Task prompt - Repeat the lines below exactly as written, please, from the line with "1205x800 pixels. Task: Click" to the line with "Go to the Profile", both lines included, and no others.

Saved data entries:
----------------

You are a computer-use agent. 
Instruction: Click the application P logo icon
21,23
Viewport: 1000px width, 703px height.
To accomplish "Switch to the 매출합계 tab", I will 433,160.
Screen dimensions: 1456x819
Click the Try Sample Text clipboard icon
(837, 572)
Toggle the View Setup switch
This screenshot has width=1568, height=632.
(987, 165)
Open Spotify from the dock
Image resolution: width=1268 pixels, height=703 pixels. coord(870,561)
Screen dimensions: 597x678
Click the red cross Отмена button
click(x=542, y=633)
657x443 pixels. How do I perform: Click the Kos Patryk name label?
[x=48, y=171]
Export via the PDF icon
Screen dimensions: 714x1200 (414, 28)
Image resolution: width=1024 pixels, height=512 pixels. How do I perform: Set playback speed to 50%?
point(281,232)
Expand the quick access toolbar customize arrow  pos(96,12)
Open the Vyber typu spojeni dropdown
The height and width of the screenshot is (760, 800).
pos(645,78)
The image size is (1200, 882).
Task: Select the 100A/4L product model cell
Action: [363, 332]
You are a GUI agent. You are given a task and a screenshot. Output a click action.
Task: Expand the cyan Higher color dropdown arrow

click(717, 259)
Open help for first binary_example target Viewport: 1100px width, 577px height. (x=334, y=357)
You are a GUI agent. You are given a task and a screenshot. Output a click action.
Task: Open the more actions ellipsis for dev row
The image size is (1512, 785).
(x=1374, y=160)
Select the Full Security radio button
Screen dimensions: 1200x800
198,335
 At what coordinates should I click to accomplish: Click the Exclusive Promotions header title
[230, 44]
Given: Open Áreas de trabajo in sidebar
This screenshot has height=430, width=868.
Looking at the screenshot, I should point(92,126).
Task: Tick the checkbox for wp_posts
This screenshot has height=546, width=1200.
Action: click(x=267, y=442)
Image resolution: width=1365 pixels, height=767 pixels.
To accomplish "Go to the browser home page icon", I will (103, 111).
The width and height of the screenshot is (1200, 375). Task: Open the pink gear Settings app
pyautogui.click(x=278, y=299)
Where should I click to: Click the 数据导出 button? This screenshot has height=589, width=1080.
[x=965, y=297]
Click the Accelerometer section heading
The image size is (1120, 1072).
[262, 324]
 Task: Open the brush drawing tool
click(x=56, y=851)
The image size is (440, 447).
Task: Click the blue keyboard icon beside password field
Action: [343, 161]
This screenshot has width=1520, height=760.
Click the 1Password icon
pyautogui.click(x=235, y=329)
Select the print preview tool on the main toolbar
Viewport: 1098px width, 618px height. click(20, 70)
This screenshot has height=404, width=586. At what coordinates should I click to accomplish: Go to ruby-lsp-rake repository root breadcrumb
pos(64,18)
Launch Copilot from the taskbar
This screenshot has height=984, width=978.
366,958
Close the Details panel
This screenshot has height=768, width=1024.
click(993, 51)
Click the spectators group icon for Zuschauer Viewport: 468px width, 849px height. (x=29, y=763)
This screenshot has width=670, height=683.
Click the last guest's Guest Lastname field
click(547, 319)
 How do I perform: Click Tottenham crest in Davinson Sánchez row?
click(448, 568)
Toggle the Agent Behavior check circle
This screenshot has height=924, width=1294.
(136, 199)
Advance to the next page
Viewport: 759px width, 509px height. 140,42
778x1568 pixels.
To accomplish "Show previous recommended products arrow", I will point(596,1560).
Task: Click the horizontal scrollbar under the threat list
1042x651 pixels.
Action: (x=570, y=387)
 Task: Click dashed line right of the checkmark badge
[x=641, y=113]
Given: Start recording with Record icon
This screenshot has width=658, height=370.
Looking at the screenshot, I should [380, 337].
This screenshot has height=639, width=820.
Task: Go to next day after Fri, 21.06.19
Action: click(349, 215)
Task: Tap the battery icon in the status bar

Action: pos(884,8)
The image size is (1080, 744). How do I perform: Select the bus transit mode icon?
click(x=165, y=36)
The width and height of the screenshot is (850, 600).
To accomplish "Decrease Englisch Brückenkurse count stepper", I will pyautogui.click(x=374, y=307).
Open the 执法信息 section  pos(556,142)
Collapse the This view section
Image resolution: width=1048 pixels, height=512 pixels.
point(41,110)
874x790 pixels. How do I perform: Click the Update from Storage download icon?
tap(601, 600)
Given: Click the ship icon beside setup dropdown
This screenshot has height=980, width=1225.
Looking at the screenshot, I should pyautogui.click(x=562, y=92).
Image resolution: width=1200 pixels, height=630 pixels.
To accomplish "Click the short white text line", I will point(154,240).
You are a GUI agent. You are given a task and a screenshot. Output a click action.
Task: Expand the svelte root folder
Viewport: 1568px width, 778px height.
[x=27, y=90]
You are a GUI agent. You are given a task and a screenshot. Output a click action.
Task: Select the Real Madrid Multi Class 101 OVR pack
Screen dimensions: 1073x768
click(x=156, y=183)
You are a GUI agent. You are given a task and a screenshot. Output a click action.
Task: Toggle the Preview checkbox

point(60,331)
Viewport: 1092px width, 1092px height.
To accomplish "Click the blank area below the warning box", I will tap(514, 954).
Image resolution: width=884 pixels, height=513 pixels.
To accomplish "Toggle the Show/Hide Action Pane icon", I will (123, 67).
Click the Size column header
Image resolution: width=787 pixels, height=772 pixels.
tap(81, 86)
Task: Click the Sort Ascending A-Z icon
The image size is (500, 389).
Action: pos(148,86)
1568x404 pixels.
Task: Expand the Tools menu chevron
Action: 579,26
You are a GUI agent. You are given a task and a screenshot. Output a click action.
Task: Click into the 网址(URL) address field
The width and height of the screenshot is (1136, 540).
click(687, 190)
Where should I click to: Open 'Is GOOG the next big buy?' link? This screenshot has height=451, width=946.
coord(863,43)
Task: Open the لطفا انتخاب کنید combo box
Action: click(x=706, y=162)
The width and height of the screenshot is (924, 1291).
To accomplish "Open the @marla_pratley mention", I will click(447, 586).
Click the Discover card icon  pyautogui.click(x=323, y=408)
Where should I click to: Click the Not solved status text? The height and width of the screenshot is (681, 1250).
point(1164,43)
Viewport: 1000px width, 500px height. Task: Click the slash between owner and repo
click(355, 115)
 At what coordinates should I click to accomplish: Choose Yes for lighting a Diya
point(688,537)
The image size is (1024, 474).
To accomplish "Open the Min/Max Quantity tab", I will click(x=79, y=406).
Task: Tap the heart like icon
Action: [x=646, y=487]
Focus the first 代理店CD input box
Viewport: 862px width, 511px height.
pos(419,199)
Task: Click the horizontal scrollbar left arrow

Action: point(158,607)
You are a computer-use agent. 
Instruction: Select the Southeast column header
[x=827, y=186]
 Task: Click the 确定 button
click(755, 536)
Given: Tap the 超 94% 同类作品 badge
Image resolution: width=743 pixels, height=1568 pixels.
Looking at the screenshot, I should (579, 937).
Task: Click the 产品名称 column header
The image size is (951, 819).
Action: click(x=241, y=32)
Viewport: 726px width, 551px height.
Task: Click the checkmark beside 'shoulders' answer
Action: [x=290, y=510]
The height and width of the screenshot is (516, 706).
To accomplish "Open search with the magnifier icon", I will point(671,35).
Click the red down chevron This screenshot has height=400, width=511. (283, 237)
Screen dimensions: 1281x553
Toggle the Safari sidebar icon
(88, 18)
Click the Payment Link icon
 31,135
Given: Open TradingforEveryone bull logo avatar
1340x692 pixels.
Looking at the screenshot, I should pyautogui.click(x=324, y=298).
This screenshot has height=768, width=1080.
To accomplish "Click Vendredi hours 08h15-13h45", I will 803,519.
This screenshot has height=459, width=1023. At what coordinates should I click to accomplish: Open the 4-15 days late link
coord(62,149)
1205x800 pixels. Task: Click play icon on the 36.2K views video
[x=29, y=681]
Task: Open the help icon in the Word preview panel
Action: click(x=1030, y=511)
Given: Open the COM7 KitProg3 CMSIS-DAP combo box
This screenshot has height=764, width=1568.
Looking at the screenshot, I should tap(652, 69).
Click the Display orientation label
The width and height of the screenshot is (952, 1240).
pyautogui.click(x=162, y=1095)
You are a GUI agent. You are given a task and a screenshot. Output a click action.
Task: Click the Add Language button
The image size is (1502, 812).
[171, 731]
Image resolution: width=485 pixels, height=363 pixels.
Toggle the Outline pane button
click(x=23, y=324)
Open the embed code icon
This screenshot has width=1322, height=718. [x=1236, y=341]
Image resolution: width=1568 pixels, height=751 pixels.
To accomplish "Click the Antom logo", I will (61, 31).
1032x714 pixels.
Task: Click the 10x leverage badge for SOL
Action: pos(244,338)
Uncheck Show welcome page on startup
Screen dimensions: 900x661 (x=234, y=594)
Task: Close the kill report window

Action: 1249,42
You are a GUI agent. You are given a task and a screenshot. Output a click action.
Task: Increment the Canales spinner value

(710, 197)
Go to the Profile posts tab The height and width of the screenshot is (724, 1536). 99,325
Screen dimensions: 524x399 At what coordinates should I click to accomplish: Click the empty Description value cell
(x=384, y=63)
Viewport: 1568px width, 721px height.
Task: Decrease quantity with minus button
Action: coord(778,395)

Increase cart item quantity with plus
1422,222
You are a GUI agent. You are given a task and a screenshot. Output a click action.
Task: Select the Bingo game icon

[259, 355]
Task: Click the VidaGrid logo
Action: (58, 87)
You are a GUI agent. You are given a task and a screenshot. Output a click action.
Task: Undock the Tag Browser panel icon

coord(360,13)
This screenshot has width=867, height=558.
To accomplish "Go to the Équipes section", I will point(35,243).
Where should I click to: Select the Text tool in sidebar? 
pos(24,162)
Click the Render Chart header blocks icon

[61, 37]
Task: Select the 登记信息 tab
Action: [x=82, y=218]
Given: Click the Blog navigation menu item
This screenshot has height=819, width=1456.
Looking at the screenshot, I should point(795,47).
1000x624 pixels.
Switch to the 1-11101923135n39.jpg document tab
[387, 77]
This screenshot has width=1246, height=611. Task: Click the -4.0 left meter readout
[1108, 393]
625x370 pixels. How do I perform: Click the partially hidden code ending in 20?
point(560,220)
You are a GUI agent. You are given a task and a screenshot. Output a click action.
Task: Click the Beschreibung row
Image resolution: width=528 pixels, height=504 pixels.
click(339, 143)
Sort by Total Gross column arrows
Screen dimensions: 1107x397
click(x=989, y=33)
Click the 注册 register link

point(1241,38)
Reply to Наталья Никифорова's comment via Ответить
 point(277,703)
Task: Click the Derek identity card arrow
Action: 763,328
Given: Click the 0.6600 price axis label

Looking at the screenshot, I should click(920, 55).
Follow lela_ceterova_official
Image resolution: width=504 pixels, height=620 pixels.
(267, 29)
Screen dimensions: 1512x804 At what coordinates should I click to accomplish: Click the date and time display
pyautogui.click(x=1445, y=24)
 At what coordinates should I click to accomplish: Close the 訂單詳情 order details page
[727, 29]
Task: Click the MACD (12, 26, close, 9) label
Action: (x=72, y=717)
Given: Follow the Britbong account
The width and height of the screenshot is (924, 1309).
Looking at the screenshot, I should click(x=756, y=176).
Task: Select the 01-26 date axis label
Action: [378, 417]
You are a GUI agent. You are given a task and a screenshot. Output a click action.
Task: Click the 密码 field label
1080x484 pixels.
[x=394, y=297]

----------------

Response to this task -
1205x800 pixels. Task: Click play icon on the 36.2K views video
[x=29, y=681]
Task: Open the help icon in the Word preview panel
Action: click(x=1030, y=511)
Given: Open the COM7 KitProg3 CMSIS-DAP combo box
This screenshot has height=764, width=1568.
Looking at the screenshot, I should tap(652, 69).
Click the Display orientation label
The width and height of the screenshot is (952, 1240).
pyautogui.click(x=162, y=1095)
You are a GUI agent. You are given a task and a screenshot. Output a click action.
Task: Click the Add Language button
The image size is (1502, 812).
[171, 731]
Image resolution: width=485 pixels, height=363 pixels.
Toggle the Outline pane button
click(x=23, y=324)
Open the embed code icon
This screenshot has width=1322, height=718. [x=1236, y=341]
Image resolution: width=1568 pixels, height=751 pixels.
To accomplish "Click the Antom logo", I will (61, 31).
1032x714 pixels.
Task: Click the 10x leverage badge for SOL
Action: pos(244,338)
Uncheck Show welcome page on startup
Screen dimensions: 900x661 (x=234, y=594)
Task: Close the kill report window

Action: 1249,42
You are a GUI agent. You are given a task and a screenshot. Output a click action.
Task: Increment the Canales spinner value

(710, 197)
Go to the Profile posts tab The height and width of the screenshot is (724, 1536). 99,325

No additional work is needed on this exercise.